Stai male, sei nella stanza del dottore. Vuoi esser rassicurato che la tua malattia sia identificabile tra quelle curabili dalla medicina attuale. Non vuoi sentirti dire “saranno necessari ulteriori esami per verificare la situazione”. Non sopporti altro stress.

Il medico delle banche americane in crisi

Questa è la situazione di ogni comune mortale. Questo nella foto invece è il medico delle banche americane in crisi o sull’orlo del default. Peccato che le pessime condizioni di salute dei loro bilanci pregiudichino tutto il sistema economico.

Dopo gli annunci-bomba sulla qualità dei risultati dei test  pubblicati da un blog ed il relativo crollo dei mercati, c’è da fidarsi o no?

Prima di tutto: cos’è uno stress-test? Non è una pratica per banchieri sfatti.. ma è una  complessa stima  della capacità (economica, finanziaria e patrimoniale) dell’intermediario di sopravvivere (e come) alle condizioni di mercato. E’ un’analisi che si basa sul calcolo delle variazioni dei principali driver (sia di performance che di bilancio) ipotizzando diversi scenari.  Se sei un “purista del banchese”, eccoti un link utile per la definizione di stress test in termini di TCE e Core Tier 1.


Perchè credere ai risultati dello stress test?

1. Perchè è l’unica via per avere informazioni esaustive rispetto ai classici bilanci di fine periodo. Anche perché di trucchi per sistemare bilanci ne conosco qualcuno anch’io che sono appena uno studente sbarbatello. Figuriamoci gli squali della finanza.

2. Perchè il Ministro del Tesoro sà di doverle salvare tutte – dalla più grande istituto multinazionale alla più piccola banchetta locale – altrimenti crollerebbe il sistema finanziario o partirebbe l’ennesimo risiko bancario per salvare gli istituti sull’orlo della bancarotta.

3. Perchè il Tarp (il piano per il salvataggio delle banche stars & stripes) è già costato più di 100 miliardi di dollari all’amministrazione Obama, che non è disposto a bussare al Congresso per chiedere ulteriori fondi pubblici da destinare alle banche. Impopolare.

4. Perchè, nonostante il fallimento dell’annuncio del piano di pulizia dei bilanci bancari dagli asset tossici, l’obiettivo rimane confermato anche per i motivi al punto 2.

5. Perchè qualora le banche fossero sottocapitalizzate rispetto ai rischi in portafoglio, avrebbero comunque sei mesi di tempo per raccoglierlo sul mercato e patrimonializzarsi adeguatamente.


Perchè non dare fiducia ai risultati degli stress test?

1. Perchè nessun istituto ammetterebbe la mala-gestio senza esserne realmente costretto.
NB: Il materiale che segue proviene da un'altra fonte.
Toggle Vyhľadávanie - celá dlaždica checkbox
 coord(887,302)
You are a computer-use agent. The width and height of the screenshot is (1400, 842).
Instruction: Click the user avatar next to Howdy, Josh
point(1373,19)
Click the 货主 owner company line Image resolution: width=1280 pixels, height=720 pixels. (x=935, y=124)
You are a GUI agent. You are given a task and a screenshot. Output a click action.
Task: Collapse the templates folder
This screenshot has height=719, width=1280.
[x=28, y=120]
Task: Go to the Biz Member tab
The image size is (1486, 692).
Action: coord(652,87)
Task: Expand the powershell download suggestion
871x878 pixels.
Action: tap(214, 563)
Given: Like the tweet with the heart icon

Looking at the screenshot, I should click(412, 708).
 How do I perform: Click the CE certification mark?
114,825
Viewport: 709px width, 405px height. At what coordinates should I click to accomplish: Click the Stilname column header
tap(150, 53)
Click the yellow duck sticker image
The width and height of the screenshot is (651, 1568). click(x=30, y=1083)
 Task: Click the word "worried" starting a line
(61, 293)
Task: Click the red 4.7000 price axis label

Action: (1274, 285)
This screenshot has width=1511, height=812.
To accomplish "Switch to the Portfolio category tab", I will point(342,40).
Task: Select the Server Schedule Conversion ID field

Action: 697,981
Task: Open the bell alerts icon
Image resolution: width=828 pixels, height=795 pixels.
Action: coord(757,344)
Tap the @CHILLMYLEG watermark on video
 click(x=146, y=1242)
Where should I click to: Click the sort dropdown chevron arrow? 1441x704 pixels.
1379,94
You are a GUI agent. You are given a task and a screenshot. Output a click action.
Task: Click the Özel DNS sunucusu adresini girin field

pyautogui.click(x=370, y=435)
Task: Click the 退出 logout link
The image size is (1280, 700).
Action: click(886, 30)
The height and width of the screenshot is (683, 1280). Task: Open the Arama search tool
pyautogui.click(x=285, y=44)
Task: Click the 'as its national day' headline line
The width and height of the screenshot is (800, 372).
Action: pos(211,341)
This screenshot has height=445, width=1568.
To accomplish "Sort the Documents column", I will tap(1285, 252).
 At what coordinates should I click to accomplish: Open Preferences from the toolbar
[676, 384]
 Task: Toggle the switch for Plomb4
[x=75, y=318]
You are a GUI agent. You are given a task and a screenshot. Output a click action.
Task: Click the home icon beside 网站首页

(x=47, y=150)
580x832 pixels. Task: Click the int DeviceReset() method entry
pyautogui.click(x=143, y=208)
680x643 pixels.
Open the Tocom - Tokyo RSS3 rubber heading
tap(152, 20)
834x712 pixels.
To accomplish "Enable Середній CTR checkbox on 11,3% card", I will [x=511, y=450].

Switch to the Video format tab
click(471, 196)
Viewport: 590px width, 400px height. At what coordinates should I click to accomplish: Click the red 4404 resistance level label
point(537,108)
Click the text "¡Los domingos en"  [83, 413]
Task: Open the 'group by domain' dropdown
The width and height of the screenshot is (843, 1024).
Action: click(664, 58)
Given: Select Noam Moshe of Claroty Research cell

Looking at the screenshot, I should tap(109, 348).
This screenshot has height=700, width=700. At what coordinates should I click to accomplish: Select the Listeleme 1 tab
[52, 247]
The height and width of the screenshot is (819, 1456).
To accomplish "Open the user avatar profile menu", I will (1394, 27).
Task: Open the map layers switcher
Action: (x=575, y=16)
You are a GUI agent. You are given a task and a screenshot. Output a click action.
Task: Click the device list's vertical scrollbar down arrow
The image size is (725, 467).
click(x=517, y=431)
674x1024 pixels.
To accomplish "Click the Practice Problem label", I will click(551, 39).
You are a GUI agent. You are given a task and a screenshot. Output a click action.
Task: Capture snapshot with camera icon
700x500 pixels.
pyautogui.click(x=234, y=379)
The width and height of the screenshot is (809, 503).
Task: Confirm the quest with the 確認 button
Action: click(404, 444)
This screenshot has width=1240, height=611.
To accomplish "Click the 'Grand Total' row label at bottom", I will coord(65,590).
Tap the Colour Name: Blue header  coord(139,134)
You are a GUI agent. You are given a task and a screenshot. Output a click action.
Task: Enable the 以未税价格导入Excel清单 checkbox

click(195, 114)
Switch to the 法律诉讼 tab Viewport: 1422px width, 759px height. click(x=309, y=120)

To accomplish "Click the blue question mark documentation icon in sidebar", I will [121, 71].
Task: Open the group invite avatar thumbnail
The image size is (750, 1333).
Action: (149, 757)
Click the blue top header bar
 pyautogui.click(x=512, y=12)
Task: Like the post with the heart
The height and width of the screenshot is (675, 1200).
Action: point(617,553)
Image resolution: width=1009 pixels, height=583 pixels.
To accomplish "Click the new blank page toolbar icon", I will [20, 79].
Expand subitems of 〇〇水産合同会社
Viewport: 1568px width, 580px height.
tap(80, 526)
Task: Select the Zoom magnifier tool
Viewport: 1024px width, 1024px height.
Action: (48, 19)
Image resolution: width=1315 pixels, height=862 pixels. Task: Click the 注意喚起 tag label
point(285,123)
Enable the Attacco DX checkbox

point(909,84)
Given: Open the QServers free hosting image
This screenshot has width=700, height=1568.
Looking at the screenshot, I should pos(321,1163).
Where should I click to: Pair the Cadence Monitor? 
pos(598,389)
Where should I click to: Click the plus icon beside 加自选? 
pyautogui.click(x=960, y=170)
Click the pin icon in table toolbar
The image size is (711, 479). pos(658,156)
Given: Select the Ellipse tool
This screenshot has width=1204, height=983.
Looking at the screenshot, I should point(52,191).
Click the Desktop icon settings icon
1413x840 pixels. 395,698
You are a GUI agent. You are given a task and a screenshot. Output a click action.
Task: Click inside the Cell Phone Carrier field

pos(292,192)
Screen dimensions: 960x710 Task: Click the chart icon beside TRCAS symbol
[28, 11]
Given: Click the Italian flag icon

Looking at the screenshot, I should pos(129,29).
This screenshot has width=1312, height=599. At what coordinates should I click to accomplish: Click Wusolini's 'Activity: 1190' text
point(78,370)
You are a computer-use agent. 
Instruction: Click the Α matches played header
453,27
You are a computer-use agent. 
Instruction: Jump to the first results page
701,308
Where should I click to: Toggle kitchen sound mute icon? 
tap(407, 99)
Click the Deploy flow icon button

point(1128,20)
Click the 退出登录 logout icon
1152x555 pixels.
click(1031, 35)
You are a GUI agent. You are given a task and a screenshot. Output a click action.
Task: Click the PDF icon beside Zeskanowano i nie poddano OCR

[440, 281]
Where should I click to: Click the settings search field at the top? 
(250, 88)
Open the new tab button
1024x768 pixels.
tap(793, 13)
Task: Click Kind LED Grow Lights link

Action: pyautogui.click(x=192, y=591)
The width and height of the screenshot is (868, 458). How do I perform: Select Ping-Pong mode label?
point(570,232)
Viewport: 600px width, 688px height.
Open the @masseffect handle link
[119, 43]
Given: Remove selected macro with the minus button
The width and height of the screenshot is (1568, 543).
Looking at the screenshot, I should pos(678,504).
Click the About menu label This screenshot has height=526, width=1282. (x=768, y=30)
Se riuscissero a piovere miracolosamente soldi pubblici (o finanziamenti tramite terze vie) si potrebbero ripulire i risultati almeno per il 4 maggio.

2. Perchè gli istituti più a rischio default e con maggior bisogno di capitale perderebbero depositanti con l’effetto di corsa agli sportelli e note catastrofiche conseguenze sistemiche annesse.

3. Perchè le variabili degli scenari con cui sono stati effettuati tali test non rispondo a realtà aggiornata. La caduta dei prezzi delle case americane considerata tra il 14% e 22% è già del 25%, perchè la disoccupazione non è del 7.7% ma del 7.8% con una contrazione di PIL pari al 2.3% effettivo contro la forbice stimata tra l’1,9% ed il 2.1% 4. Perchè anche in caso di 6 politico minimo garantito per tutti gli interrogati – come si distinguerà tra le necessità di capitale urgenti tra un 6+ ed un 6– senza evitare gli effetti sul pubblico (vedi punto 2.)

5. Percè già qualche analista americano famoso (leggi Meredith Whitney) ha detto che è tutta aria fritta e si rischia l’insabbiamento delle informazioni.


Il 4 maggio, giorno in cui saranno resi pubblici i risultati, bisognerà farsi qualche domanda – non possiamo pensare d’esser immuni dai fatti d’oltreoceano. Il mercato finanziario è globale per tutti, anche per chi non ha asset tossici o partecipazioni rischiose in portafoglio.